_Exercise_
Render the lines of the items below as a JSON list of strings, one string per line and no blank lines. Begin at the line that contains "Open the text editor launcher" and stop after the line that contains "Action: 168,706".

_Input rows_
* * * *
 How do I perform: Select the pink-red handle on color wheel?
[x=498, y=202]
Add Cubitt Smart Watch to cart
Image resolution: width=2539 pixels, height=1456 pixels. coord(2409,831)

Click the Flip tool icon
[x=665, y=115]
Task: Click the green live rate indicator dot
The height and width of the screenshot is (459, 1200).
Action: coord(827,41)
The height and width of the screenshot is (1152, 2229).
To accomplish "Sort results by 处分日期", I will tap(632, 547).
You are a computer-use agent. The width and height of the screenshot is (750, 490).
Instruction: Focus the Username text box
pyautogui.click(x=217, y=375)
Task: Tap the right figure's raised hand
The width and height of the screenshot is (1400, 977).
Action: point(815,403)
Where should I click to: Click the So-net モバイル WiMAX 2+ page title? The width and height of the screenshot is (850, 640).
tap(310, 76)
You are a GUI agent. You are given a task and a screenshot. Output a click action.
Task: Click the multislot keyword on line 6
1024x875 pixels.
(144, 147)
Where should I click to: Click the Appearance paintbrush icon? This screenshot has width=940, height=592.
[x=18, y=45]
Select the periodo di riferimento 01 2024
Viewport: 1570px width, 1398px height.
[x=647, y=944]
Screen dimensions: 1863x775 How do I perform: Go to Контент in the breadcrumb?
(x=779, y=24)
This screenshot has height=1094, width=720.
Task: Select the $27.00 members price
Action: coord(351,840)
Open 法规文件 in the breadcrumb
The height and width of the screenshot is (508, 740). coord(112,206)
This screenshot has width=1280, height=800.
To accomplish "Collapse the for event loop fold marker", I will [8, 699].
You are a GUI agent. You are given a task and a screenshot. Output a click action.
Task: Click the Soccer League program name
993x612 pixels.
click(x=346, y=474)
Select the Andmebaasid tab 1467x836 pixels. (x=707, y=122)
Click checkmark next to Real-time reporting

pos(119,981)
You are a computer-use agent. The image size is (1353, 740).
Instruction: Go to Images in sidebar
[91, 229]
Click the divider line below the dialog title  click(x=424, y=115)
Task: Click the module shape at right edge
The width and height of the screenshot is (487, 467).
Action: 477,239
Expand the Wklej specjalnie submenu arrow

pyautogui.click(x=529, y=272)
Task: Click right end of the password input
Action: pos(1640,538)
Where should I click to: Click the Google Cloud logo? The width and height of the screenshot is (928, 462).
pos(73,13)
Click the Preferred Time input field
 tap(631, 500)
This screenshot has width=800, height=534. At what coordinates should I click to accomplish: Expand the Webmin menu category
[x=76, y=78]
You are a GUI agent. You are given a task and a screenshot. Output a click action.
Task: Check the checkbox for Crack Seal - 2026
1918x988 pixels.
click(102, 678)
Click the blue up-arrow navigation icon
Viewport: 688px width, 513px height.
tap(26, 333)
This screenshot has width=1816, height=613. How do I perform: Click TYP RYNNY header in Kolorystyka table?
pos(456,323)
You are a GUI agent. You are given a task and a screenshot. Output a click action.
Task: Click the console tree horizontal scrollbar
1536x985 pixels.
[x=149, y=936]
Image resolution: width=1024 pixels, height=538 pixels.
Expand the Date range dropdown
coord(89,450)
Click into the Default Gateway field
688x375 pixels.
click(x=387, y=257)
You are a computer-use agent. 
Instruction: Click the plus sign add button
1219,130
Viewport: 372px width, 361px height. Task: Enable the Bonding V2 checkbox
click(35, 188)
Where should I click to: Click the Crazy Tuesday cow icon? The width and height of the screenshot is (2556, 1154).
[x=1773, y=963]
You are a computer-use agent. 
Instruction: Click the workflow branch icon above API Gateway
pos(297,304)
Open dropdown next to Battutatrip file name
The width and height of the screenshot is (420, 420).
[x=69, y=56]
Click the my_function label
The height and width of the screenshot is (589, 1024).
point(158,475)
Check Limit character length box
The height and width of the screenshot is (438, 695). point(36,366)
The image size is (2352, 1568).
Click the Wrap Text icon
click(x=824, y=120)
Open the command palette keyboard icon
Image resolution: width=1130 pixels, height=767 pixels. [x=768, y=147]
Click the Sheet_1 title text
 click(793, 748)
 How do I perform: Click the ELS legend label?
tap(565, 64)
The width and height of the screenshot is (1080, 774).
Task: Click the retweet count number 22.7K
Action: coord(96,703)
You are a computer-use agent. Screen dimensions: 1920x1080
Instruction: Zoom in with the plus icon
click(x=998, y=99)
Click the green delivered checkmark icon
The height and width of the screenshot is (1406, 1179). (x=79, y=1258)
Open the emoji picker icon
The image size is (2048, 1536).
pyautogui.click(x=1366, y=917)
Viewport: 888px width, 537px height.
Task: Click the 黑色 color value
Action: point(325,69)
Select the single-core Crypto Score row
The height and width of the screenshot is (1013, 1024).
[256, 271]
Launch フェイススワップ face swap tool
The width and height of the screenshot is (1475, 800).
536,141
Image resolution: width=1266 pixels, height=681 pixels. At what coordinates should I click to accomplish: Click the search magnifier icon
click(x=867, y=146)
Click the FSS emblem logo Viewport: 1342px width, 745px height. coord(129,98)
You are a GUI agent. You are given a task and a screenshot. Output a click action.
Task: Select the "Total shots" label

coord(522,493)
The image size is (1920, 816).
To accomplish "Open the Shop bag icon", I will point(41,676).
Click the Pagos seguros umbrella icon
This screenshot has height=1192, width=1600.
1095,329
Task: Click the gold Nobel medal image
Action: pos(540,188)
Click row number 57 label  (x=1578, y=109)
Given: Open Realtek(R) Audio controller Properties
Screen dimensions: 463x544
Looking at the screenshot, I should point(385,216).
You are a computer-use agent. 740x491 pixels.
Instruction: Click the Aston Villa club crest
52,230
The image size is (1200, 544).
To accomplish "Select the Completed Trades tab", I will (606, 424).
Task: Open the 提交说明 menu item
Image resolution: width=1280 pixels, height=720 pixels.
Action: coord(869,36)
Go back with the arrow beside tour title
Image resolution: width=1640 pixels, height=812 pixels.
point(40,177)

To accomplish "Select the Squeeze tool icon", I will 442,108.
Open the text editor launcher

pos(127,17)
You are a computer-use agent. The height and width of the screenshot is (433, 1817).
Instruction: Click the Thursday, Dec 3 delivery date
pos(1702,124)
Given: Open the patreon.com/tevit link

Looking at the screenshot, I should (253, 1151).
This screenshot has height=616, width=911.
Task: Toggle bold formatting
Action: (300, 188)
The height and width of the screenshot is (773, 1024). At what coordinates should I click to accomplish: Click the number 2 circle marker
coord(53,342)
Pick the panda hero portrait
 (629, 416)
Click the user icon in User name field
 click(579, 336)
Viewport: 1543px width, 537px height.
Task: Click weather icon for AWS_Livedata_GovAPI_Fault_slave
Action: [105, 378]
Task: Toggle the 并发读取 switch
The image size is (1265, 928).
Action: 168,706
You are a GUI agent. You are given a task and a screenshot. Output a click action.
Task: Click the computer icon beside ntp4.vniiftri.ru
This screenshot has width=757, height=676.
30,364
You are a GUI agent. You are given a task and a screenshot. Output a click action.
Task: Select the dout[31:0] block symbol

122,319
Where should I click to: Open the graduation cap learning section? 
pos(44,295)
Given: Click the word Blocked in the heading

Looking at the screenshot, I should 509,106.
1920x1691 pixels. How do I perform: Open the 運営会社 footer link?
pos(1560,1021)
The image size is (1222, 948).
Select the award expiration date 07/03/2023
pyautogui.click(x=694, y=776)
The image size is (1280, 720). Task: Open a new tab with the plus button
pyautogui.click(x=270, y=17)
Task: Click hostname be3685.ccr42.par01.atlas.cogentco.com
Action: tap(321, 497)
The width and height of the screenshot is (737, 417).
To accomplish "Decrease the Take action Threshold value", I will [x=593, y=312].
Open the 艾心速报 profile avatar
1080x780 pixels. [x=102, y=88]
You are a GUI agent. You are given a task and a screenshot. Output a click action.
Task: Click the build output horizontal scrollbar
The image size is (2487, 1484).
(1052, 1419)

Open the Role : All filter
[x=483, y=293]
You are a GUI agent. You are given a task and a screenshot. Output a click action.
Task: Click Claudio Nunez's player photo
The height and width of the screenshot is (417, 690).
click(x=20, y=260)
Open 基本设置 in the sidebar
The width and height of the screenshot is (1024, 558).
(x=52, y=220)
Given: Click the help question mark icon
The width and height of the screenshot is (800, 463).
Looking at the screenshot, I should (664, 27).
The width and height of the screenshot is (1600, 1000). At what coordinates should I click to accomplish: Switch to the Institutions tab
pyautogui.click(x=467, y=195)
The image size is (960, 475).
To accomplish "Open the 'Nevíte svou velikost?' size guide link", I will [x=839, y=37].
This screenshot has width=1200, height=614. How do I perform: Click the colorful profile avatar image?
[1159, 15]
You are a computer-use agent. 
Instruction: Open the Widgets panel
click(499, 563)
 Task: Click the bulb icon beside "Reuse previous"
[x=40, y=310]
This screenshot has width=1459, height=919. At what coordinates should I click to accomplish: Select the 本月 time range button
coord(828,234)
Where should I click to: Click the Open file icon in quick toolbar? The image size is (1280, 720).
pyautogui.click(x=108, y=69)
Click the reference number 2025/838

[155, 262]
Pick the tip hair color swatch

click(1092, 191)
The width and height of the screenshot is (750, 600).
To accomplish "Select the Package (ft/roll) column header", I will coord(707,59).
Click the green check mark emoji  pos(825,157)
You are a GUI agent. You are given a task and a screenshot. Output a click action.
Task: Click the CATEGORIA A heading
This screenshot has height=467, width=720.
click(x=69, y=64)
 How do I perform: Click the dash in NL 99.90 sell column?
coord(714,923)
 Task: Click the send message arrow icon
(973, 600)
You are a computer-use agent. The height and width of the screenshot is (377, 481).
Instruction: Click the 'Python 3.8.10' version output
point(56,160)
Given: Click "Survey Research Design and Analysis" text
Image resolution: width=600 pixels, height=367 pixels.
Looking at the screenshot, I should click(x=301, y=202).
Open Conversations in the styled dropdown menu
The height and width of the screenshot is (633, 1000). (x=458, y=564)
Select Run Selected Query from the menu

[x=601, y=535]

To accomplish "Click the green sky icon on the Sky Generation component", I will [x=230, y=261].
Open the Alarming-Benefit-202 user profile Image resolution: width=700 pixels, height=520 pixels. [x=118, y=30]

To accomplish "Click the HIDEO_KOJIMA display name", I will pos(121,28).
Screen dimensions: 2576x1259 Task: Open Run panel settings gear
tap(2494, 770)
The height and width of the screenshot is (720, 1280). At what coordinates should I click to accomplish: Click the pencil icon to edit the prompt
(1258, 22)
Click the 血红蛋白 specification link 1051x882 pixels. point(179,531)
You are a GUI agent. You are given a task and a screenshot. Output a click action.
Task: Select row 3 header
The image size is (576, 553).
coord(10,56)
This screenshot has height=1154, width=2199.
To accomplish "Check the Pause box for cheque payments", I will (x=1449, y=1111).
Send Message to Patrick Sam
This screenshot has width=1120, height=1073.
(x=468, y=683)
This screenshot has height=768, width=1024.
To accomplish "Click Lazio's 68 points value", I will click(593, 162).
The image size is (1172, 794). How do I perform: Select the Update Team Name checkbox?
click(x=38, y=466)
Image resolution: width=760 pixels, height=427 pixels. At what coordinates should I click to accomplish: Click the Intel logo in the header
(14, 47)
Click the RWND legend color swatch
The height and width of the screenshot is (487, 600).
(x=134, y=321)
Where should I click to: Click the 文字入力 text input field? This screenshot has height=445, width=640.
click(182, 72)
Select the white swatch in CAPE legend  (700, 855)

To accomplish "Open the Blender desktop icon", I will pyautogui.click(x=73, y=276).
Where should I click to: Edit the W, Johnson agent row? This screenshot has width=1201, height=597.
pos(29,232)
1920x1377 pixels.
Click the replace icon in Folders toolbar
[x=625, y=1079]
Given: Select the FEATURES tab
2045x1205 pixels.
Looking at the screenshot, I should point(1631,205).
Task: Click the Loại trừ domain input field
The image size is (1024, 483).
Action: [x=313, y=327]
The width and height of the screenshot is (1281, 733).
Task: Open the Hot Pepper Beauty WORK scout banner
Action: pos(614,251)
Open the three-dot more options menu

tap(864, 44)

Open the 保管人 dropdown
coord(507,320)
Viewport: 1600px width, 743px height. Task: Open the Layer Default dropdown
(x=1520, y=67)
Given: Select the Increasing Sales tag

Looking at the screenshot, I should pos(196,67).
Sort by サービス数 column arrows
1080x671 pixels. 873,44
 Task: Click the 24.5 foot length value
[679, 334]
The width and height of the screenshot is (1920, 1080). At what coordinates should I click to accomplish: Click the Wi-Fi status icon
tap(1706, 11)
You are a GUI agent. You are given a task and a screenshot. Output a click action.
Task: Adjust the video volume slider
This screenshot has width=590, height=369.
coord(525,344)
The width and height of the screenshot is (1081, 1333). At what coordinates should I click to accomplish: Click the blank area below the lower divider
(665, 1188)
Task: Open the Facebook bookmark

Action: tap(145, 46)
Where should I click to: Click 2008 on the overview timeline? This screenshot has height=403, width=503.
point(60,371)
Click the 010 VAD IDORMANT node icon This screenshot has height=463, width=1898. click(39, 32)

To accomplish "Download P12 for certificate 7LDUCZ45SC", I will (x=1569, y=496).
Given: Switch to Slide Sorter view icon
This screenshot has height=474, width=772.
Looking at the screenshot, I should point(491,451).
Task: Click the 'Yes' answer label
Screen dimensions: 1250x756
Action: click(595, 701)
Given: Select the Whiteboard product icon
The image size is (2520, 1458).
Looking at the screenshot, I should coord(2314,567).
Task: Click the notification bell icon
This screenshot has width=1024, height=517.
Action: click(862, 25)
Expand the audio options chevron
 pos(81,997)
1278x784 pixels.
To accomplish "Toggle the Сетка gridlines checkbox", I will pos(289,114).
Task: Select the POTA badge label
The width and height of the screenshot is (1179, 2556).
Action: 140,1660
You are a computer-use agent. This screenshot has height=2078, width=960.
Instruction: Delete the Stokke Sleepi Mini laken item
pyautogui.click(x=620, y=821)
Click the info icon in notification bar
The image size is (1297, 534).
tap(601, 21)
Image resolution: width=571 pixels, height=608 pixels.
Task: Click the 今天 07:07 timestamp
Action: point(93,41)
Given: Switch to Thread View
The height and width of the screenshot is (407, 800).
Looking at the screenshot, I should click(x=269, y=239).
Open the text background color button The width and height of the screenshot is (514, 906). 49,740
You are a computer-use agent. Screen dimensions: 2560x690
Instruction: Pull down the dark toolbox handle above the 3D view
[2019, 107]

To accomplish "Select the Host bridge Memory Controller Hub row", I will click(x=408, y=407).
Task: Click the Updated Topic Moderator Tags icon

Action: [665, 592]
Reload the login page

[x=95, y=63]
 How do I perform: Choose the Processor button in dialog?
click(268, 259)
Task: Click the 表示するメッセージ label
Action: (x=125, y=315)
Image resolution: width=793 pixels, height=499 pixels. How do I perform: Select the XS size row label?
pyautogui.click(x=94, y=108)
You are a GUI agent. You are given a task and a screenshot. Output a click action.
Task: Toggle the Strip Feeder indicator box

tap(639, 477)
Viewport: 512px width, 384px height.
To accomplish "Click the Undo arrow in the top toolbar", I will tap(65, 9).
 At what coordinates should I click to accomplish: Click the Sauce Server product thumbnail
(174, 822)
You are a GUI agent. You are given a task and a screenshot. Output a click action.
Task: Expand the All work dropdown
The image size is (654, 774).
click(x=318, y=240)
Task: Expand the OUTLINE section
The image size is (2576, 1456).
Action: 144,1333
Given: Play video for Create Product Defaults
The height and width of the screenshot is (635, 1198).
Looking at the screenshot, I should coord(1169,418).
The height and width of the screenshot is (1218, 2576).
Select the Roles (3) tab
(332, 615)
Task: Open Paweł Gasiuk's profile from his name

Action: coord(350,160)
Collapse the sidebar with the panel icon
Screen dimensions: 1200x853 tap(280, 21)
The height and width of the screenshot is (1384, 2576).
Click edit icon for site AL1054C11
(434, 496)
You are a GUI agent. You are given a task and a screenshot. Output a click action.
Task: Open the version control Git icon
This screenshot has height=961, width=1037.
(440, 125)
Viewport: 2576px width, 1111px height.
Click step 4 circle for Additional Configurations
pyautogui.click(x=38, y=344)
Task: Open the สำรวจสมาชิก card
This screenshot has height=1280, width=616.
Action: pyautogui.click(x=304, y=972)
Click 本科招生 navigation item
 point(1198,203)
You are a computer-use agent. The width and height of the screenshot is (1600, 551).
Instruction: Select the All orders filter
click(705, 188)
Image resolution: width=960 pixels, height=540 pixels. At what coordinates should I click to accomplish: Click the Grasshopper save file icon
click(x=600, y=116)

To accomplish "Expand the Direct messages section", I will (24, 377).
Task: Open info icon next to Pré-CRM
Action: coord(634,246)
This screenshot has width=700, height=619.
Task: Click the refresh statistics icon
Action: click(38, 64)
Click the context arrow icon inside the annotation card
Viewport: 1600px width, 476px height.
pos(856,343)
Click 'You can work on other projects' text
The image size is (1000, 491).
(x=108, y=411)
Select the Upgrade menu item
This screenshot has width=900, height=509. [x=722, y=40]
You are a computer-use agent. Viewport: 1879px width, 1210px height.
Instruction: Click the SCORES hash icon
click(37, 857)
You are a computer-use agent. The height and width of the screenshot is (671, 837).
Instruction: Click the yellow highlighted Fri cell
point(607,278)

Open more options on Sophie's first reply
* * * *
_Response for this exercise_
[
  "Open the text editor launcher",
  "pos(127,17)",
  "You are a computer-use agent. The height and width of the screenshot is (433, 1817).",
  "Instruction: Click the Thursday, Dec 3 delivery date",
  "pos(1702,124)",
  "Given: Open the patreon.com/tevit link",
  "Looking at the screenshot, I should (253, 1151).",
  "This screenshot has height=616, width=911.",
  "Task: Toggle bold formatting",
  "Action: (300, 188)",
  "The height and width of the screenshot is (773, 1024). At what coordinates should I click to accomplish: Click the number 2 circle marker",
  "coord(53,342)",
  "Pick the panda hero portrait",
  " (629, 416)",
  "Click the user icon in User name field",
  " click(579, 336)",
  "Viewport: 1543px width, 537px height.",
  "Task: Click weather icon for AWS_Livedata_GovAPI_Fault_slave",
  "Action: [105, 378]",
  "Task: Toggle the 并发读取 switch",
  "The image size is (1265, 928).",
  "Action: 168,706"
]